Ero sicuro allora che l’aiuto militare a Kiev fosse giusto, non ero certo che fosse anche sufficiente per fermare i russi. L’Ucraina andava aiutata con le armi perché (con tutti i suoi difetti, primo tra tutti, la forte presenza della destra neofascista) era e resta un Paese democratico invaso da un regime autocratico e violento che non sopportava la sua scelta filo-occidentale.

Sul piano dei valori non c’era e non c’è dubbio alcuno sulla scelta da fare. Non era scontato però che l’Ucraina avesse la forza morale e militare per resistere. Chi ha suggerito allora di non inviare le armi, prevedendo un cedimento di Kiev, dovrebbe ammettere l’errore: sarebbe un atto di rispetto verso l’eroismo degli ucraini e di onestà intellettuale utile a bonificare il dibattito italiano dalle prese di posizione faziose che non tengono conto dei fatti.

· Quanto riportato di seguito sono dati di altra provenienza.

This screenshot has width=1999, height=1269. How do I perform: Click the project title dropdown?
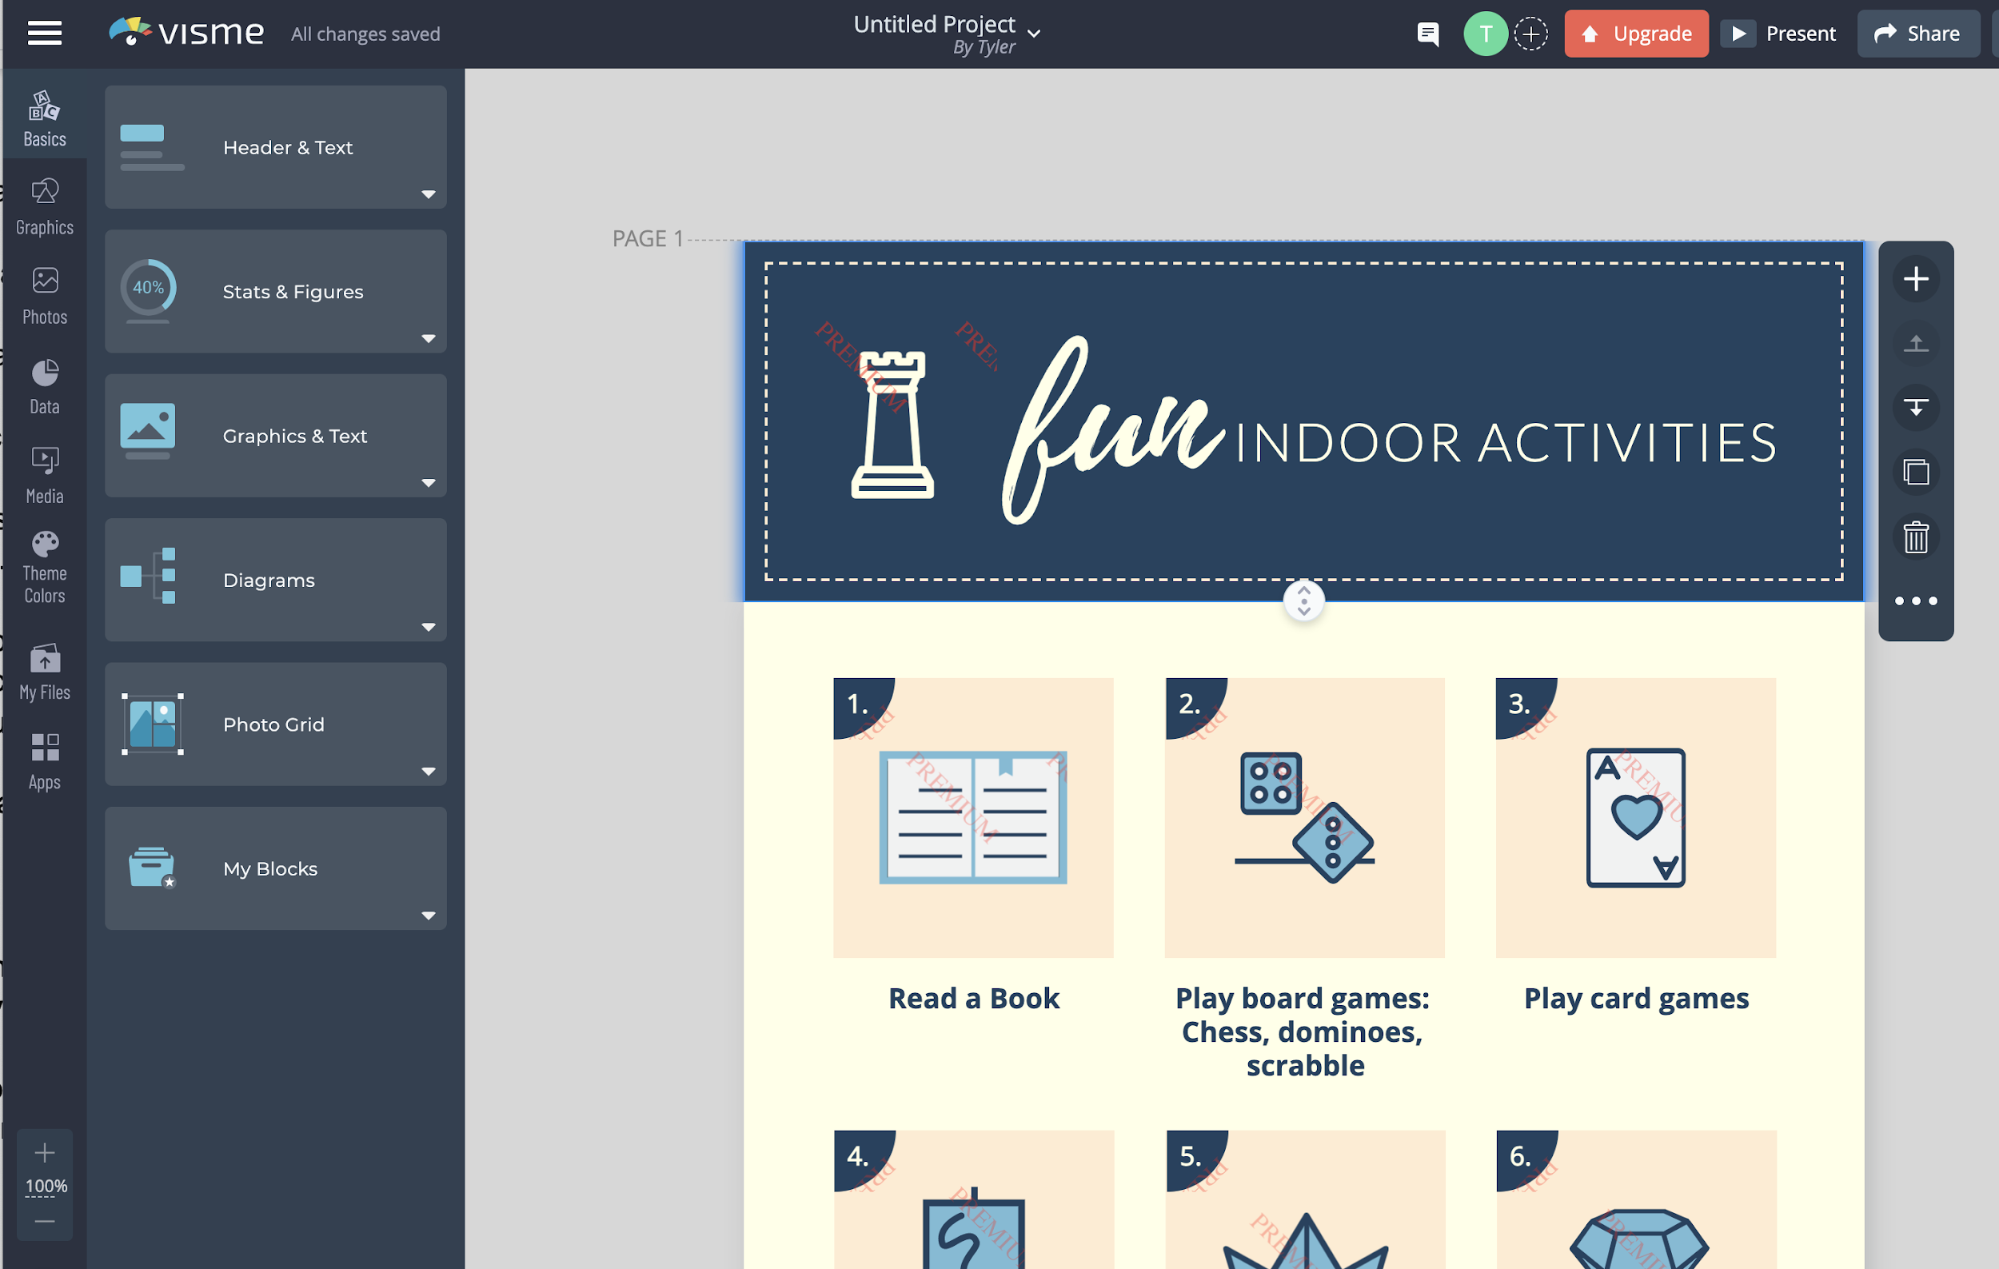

Anche sul fronte opposto dei fautori delle armi, bisognerebbe smettere i panni dei crociati del bene occidentale contro il nuovo Hitler, per ammettere le enormi responsabilità degli Stati Uniti, della Nato e – in misura minore – dell’Italia, nella fase precedente all’invasione.

I sostenitori dell’invio delle armi a oltranza, invece, non vogliono parlare delle ragioni profonde della guerra e tacciano di putinismo chiunque osa dire, come Papa Francesco, che “l’abbaiare alla porta della Russia” ha peggiorato la situazione. Nessuno è disposto a discutere delle condizioni e delle volontà dei russofoni nel Donbass. Nessuno è disposto ad ammettere una parte di ragione nell’argomento della controparte in un dibattito dominato dal narcisismo utile solo per fare ascolto nei talk-show e non per informare correttamente.

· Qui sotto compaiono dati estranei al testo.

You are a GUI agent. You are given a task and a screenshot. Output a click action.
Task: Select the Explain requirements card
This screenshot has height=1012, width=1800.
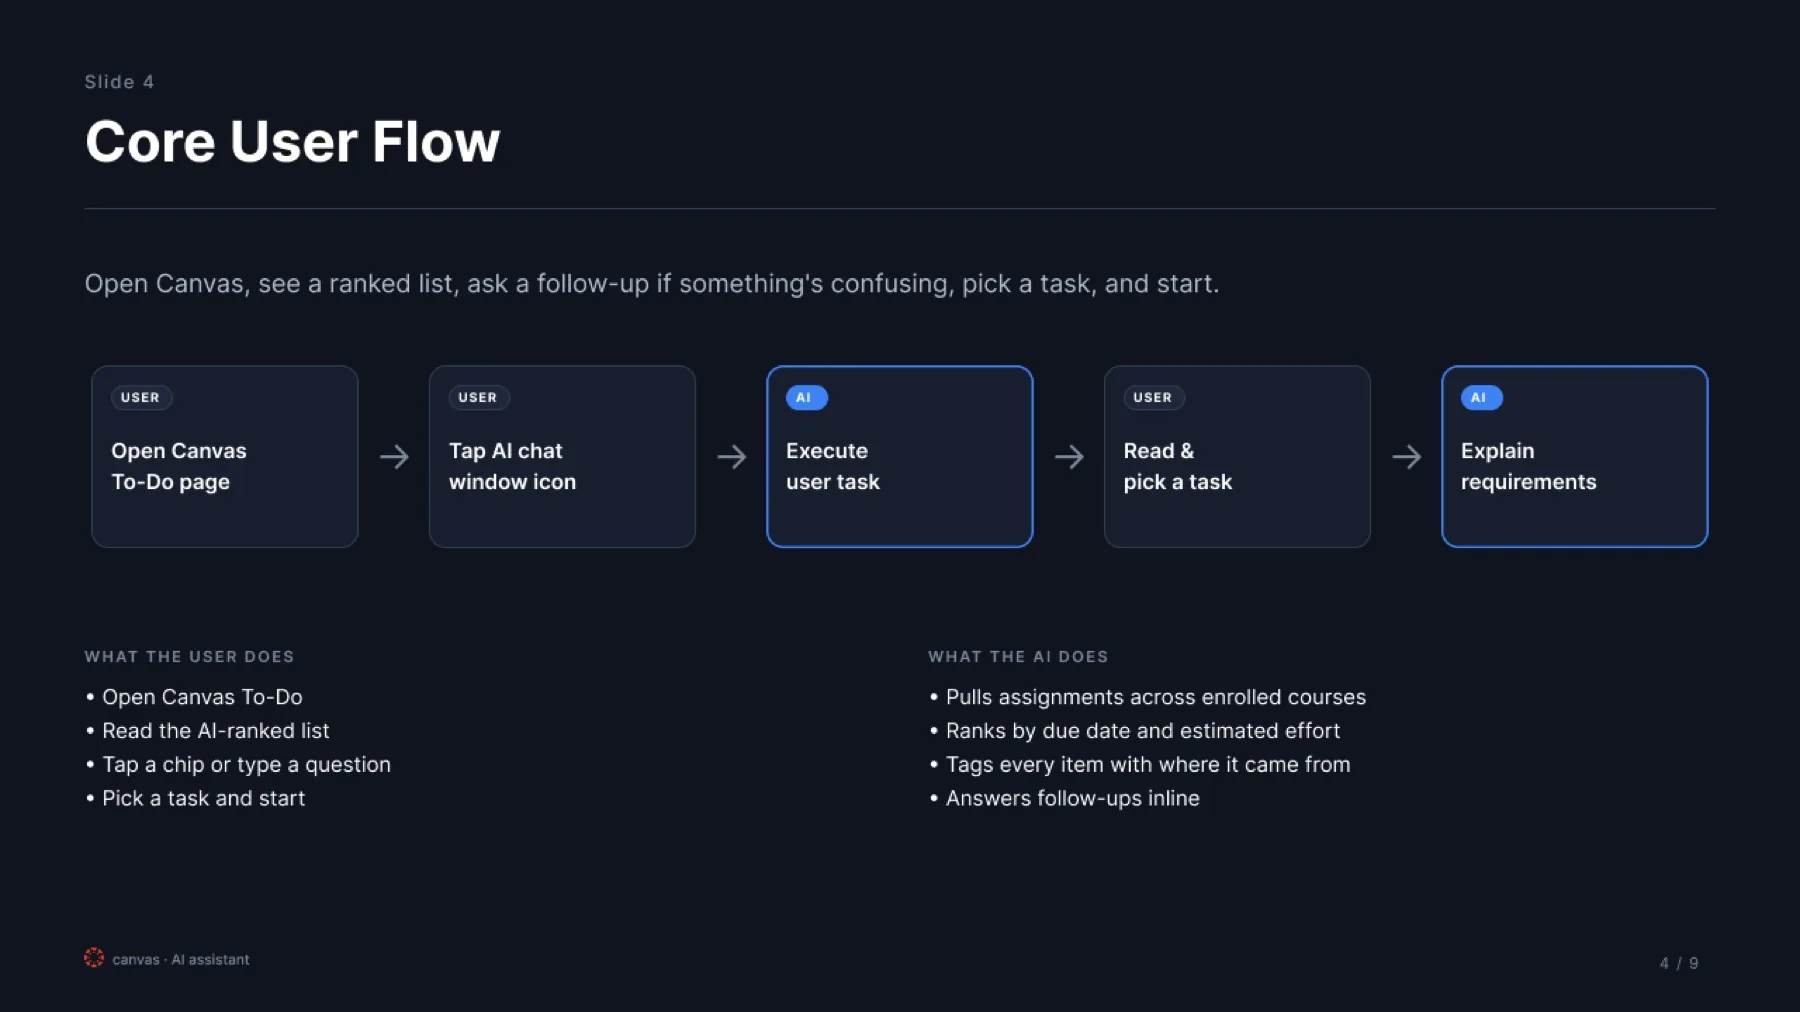tap(1575, 456)
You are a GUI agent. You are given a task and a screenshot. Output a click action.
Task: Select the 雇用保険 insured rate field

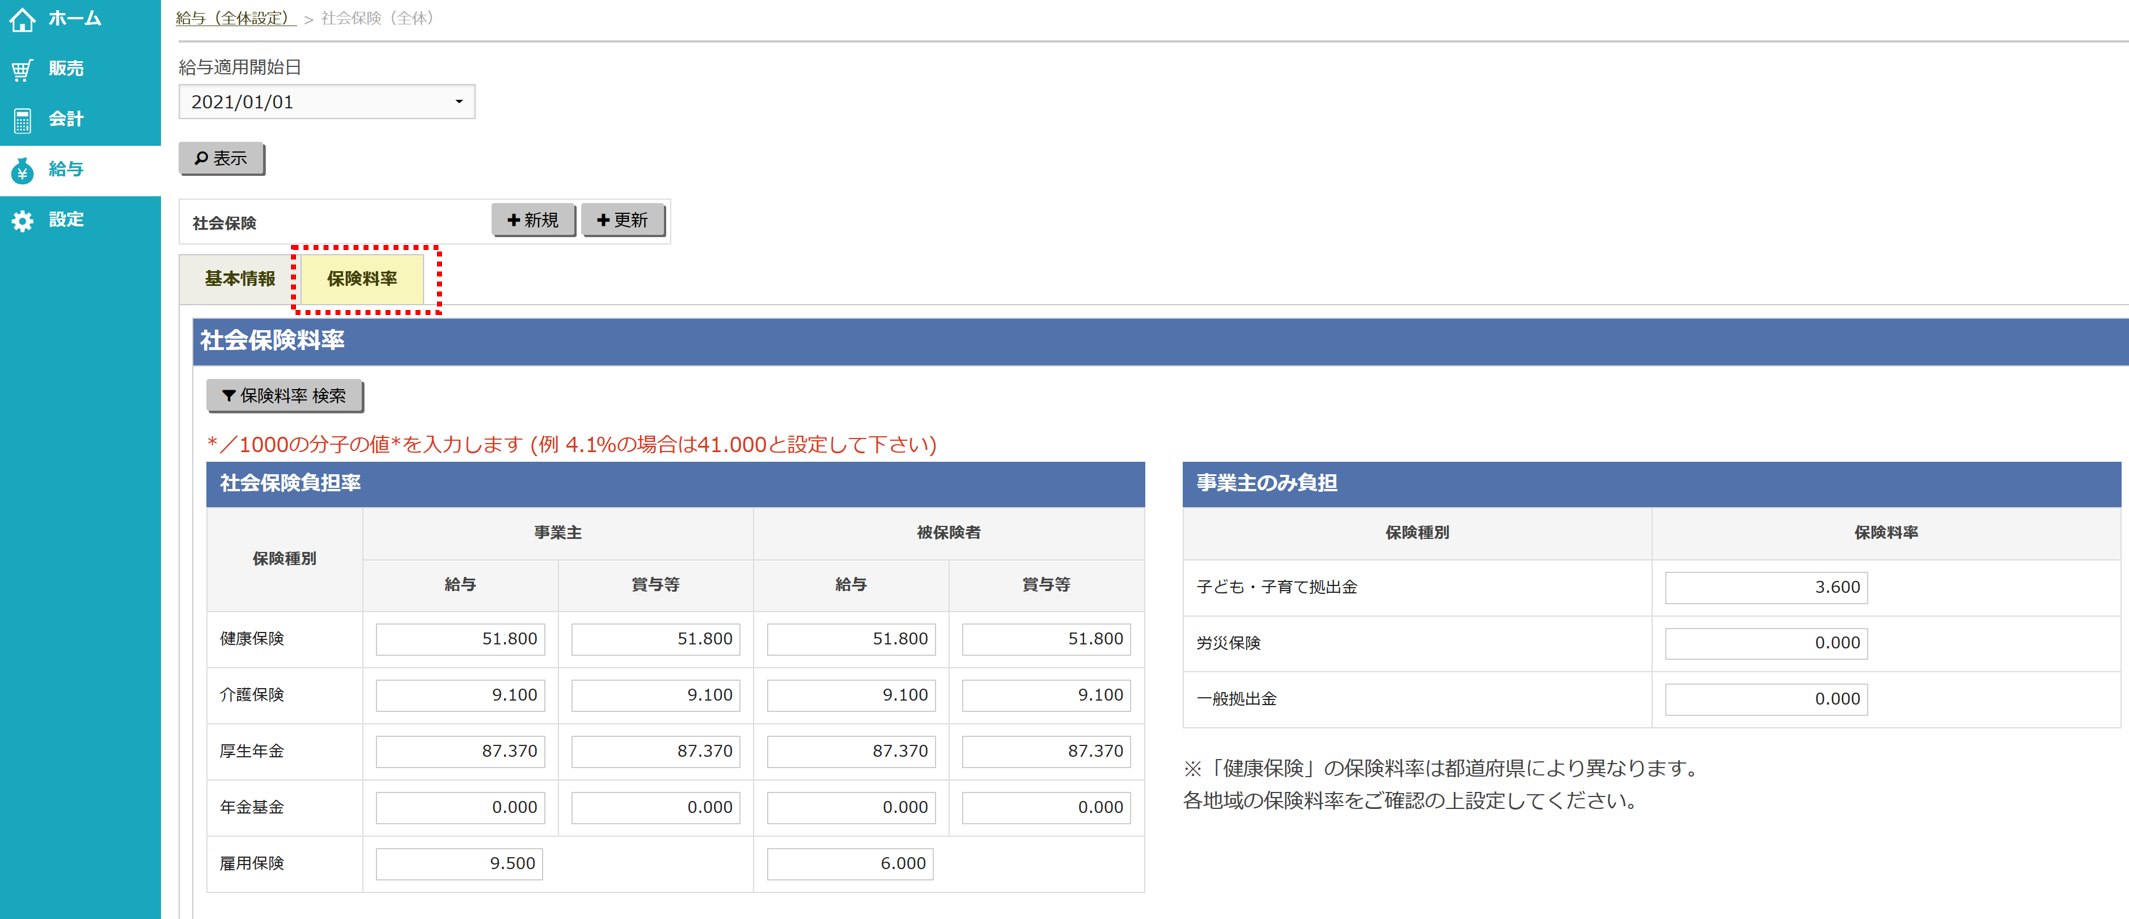coord(849,863)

Guardando avanti, invece, cosa ci dice la ritirata russa da Kherson sul futuro? Ci dice che questo è il momento per spingere l’Ucraina (e la Russia) a trattare una pace possibile, anche se imperfetta. Una via di uscita possibile è quella proposta, sotto forma di sondaggio Twitter, dal furbo Elon Musk. Contempla punti indigesti per Biden e Zelensky come la cessione definitiva della Crimea e il referendum (sotto il controllo Onu) nel Donbass con la vittoria probabile dei filorussi. Si arriverebbe a una pace armata tra due blocchi dietro a una nuova cortina di ferro lungo il Dnipro. Non sarebbe la situazione ideale. Dopo circa 100 mila morti e milioni di sfollati, entrambe le parti dovrebbero accettare di cedere terreno rispetto alle loro pretese. Però sarebbe comunque uno scenario migliore della guerra a oltranza.

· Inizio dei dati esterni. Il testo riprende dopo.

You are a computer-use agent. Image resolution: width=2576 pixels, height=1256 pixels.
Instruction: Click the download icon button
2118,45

Non è vero che l’Italia non conta nulla e quindi non ha responsabilità. Assieme alla Germania e alla Francia potrebbe spingere l’Unione europea a differenziare nettamente la sua posizione dagli Stati Uniti. Dopo quasi nove mesi di guerra, è giusto continuare ad aiutare militarmente gli ucraini, condizionando però l’invio delle armi a Kiev a una ferma richiesta di andare a trattare davvero.

Chi invece spinge per un appoggio a Kiev senza condizioni, fino a quando l’ultimo soldato russo non lascerà la Crimea, deve porsi due domande: cosa accadrà dopo la sconfitta militare dei russi in una guerra convenzionale? E poi, chi verrà al posto di Putin in caso di ribaltone a Mosca?

Siamo sicuri che, dopo la vittoria delle forze filo-Nato, si profilino l’Ucraina liberata e la democrazia a Mosca? O è più probabile che a Mosca arrivi qualcuno più determinato di Putin a sfruttare l’uso delle armi nucleari facendo leva sulla frustrazione del popolo russo dopo l’ennesima sconfitta nel Donbass? Basta la domanda per suggerire prudenza a chi preferisce la guerra a oltranza a una pace imperfetta.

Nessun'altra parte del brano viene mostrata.